Simultaneously implementation of this new system on inpatient nursing units will need to be chosen and trial out this system with the laboratory. This will be a little bit more challenging since the workflow will be different. At Maine Medical Center there are fifteen to seventeen inpatient units that will need to implement this new system once it is operational so the trial units will need to be units that will represent the majority of all the units and encompass the greatest number of mislabeled specimens (Vahman, 2013).
This will help the implementation team have a baseline of errors and be able to show the success by adding this program. These units need to be willing to work out flow and system issues and be able to give positive feedback (Nelson & Staggers, 2014). This trial needs to be collaborative and include the leadership of that unit, front line staff from that unit, the informatics team and company representatives that work together to make sure that training, hardware and support are provided throughout the trial (Nelson & Staggers, 2014).
A constant feedback loop from within this group is important so that any issues that come up can be fixed quickly to prevent frustration with the system or the workflow change. Evaluation Once the first trial units have implemented the system, there needs to be thought on how to implement this throughout the organization. This next step should not happen until the other units have success and have given feedback on improvements, if the trial units are not successful than the interdisciplinary group needs to meet again to discuss the issues that are being faced and develop a new plan.
If the first units are a success than the selection of the next units will start, this should include more than the original amount of trial units with the strategies from the first trial units implemented for better success of implementation. An ongoing loop of feedback on issues encountered must be maintained throughout the new implementing units as other units different from the first few may encounter different issues not originally figured out.

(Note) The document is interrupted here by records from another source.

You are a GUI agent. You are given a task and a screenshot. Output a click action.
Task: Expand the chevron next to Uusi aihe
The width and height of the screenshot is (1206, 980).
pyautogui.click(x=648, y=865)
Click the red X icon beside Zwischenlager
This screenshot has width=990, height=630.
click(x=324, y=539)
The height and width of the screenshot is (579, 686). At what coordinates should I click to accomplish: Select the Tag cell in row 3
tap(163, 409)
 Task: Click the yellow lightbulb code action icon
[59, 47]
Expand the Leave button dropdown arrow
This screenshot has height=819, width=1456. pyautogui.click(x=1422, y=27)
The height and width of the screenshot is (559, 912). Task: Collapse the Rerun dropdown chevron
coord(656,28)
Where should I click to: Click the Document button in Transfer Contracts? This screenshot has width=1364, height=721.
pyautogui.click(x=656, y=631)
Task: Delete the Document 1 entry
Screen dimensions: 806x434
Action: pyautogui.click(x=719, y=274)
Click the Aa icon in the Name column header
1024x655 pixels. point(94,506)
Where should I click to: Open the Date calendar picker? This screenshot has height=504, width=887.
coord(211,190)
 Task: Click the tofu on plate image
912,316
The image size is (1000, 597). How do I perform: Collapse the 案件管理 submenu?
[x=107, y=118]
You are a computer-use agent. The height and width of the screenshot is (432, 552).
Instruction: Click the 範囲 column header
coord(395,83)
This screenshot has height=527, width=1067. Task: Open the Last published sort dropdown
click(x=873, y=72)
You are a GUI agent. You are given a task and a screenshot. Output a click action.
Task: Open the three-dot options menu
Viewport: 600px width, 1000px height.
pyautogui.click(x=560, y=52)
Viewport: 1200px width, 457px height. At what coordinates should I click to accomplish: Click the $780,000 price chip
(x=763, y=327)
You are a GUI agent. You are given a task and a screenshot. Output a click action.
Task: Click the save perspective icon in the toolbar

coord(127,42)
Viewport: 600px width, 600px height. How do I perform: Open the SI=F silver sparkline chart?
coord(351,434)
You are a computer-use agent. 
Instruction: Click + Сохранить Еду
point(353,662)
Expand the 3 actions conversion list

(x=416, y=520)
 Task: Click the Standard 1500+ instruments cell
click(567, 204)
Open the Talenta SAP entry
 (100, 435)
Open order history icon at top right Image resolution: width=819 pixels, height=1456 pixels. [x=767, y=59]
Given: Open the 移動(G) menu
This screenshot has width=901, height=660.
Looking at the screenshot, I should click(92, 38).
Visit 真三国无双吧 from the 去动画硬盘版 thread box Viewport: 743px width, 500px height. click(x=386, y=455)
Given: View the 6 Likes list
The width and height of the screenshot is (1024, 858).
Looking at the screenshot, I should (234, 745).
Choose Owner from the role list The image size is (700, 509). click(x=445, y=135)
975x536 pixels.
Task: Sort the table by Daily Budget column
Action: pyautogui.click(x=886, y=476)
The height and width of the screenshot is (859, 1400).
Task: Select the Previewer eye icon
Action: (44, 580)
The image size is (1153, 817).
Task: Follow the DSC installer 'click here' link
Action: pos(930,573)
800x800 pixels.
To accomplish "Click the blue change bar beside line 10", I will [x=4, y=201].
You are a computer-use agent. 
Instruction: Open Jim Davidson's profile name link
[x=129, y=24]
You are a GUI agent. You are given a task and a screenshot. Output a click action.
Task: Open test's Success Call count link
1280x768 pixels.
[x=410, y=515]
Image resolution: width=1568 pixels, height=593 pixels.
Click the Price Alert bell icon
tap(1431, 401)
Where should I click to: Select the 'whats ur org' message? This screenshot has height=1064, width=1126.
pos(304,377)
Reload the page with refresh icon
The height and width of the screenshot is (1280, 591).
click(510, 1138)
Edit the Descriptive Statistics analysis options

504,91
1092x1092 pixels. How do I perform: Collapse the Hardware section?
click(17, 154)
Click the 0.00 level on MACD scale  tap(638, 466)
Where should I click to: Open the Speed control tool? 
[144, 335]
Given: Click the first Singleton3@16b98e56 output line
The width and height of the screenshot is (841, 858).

Once the second round of implementation is complete next units are chosen with each group increasing in size until the entire organization is onboard. Reports of mislabeled specimens are monitored throughout the process to figure out system or workflow issues with an overall goal of zero mislabeled specimens six months after the final unit is online. At this point the interdisciplinary group is converted into a maintenance group much smaller in size to continue to monitor how the system is working and looking for improvements.